### Prompt
Your reply should contain every record, restated word for word.

(Data to process)

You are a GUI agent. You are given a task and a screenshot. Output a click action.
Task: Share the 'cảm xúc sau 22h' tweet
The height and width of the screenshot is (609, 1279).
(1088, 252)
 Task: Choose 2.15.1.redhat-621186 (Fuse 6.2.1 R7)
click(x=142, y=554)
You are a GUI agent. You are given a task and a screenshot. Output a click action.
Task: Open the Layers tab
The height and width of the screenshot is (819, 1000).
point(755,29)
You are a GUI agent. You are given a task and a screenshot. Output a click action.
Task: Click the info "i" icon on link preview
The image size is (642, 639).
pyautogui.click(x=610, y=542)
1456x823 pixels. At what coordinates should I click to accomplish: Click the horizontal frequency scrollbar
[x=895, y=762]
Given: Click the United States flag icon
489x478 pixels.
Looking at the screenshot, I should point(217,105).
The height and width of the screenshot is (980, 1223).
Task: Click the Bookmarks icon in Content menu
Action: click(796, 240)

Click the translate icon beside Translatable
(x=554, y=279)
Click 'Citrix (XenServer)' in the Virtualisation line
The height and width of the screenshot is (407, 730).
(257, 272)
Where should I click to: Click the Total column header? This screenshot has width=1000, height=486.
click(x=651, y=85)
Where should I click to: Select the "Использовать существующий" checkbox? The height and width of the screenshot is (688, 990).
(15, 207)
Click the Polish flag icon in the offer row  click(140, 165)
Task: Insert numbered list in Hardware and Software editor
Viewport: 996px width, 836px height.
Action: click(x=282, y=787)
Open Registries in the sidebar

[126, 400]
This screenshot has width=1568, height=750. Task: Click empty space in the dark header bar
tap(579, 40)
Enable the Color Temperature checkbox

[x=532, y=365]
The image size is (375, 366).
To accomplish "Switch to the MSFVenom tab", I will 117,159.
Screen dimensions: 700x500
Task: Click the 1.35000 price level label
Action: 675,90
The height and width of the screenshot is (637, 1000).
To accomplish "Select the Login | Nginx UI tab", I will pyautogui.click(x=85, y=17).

(End Data to process)

### Response area
You are a GUI agent. You are given a task and a screenshot. Output a click action.
Task: Share the 'cảm xúc sau 22h' tweet
The height and width of the screenshot is (609, 1279).
(1088, 252)
 Task: Choose 2.15.1.redhat-621186 (Fuse 6.2.1 R7)
click(x=142, y=554)
You are a GUI agent. You are given a task and a screenshot. Output a click action.
Task: Open the Layers tab
The height and width of the screenshot is (819, 1000).
point(755,29)
You are a GUI agent. You are given a task and a screenshot. Output a click action.
Task: Click the info "i" icon on link preview
The image size is (642, 639).
pyautogui.click(x=610, y=542)
1456x823 pixels. At what coordinates should I click to accomplish: Click the horizontal frequency scrollbar
[x=895, y=762]
Given: Click the United States flag icon
489x478 pixels.
Looking at the screenshot, I should point(217,105).
The height and width of the screenshot is (980, 1223).
Task: Click the Bookmarks icon in Content menu
Action: click(796, 240)

Click the translate icon beside Translatable
(x=554, y=279)
Click 'Citrix (XenServer)' in the Virtualisation line
The height and width of the screenshot is (407, 730).
(257, 272)
Where should I click to: Click the Total column header? This screenshot has width=1000, height=486.
click(x=651, y=85)
Where should I click to: Select the "Использовать существующий" checkbox? The height and width of the screenshot is (688, 990).
(15, 207)
Click the Polish flag icon in the offer row  click(140, 165)
Task: Insert numbered list in Hardware and Software editor
Viewport: 996px width, 836px height.
Action: click(x=282, y=787)
Open Registries in the sidebar

[126, 400]
This screenshot has width=1568, height=750. Task: Click empty space in the dark header bar
tap(579, 40)
Enable the Color Temperature checkbox

[x=532, y=365]
The image size is (375, 366).
To accomplish "Switch to the MSFVenom tab", I will 117,159.
Screen dimensions: 700x500
Task: Click the 1.35000 price level label
Action: 675,90
The height and width of the screenshot is (637, 1000).
To accomplish "Select the Login | Nginx UI tab", I will pyautogui.click(x=85, y=17).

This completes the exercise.